Es interesante que por naturaleza los niños al sentirse incómodos frente a una situación buscarán resolverla mediante su voluntad, por lo que las incomodidades las resuelve visceralmente empoderado en su reacción desafiante y de no ser adecuadamente guiado, firmará su desastre personal. Los niños siempre querrán ser guiados, pero, naturalmente insistirán en que el adulto se gane el derecho y reconocimiento para ello.

El padre de familia, entiéndase, papa o mamá, en algunos casos abuelos u otro encargado, debe tener la claridad plena que cada menor cuenta con un chip mental inviolable llamado TEMPERAMENTO y la tarea de este guía es moldear la voluntad, en ocasiones desafiante y el carácter para toda su vida. No existe niño malo, solo adultos que adolecen de autoridad.

Cada adulto que se enfrenta a la ardua tarea de guiar y formar a los niños, debe pasar por el reconocimiento que fue criado bajo una estructura disciplinar (ojo acá, disciplina no es corrección, disciplina es estructura, modelamiento, reglas o normas), en caso de no contar con esa imagen de autoridad previa y no conocer métodos adecuados puede indudablemente reconocer la soberanía de Dios y comprender que toda bendición es cimentada en el cumplimiento de mandamientos (Salmos 119:35, “Guíame por la senda de tus mandamientos, Porque en ella tengo mi voluntad”), no hay que intentar inventar el agua azucarada.
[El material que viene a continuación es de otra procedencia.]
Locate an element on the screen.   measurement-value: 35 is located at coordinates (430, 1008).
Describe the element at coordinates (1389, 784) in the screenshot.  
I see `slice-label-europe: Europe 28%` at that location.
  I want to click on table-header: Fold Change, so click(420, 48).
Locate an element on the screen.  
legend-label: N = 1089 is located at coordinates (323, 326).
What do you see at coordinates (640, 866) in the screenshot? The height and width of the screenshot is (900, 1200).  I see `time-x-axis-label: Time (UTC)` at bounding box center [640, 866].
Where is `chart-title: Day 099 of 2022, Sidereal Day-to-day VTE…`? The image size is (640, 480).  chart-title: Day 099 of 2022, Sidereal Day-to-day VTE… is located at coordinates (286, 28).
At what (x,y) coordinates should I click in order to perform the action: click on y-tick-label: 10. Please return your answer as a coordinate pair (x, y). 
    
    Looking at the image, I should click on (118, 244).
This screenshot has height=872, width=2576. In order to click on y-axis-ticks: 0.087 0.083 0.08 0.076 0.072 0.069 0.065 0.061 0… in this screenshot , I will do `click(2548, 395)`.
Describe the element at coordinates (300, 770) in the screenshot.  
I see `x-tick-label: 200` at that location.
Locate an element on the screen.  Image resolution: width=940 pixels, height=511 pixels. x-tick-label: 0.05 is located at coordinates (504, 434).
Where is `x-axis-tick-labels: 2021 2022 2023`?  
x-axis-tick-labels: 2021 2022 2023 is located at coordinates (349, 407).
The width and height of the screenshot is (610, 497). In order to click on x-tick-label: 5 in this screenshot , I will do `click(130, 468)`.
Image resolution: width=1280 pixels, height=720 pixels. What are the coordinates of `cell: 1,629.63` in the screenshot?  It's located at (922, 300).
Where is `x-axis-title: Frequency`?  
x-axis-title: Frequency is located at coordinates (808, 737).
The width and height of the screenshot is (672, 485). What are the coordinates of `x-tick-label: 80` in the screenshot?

Los niños con conductas desafiantes siempre viven de amenazas, correctivos y señalamientos; basta con reducir la ansiedad, angustia o presión emocional que intentan formarlos, hablar directamente y claro, detectar las incomodidades como: falta de alimento adecuado, agua, temperatura impropia, espacio reducido, ruido, necesidad de atención, excesos o falencias, serán suficiente para mediar y gestionar el modelamiento democrático del niño.

El autoritarismo no es la solución. La tarea de canalizar esa respuesta desafiante y convertirla en una conducta modelada hacia una vida plena, vívida y cálida dependerá de la ausencia de gritos por parte del adulto, actitud propositiva y sin arrogancia, escuchar las necesidades del niño, respuestas maduras y comprender que la tarea más noble de cada ser humano responsable es guiar a un niño, evitando sus incomodidades, para que no sobreviva, sino viva y modelar correctamente en amor su voluntad desafiante.

Romanos 12:2 “No os conforméis a este siglo, sino transformaos por medio de la renovación de vuestro entendimiento, para que comprobéis cuál sea la buena voluntad de Dios, agradable y perfecta.” Reina-Valera 1960.

Atrévase a Enseñar, Instruir, a ser Líder, porque Dios le ha dado la mejor herencia del Universo.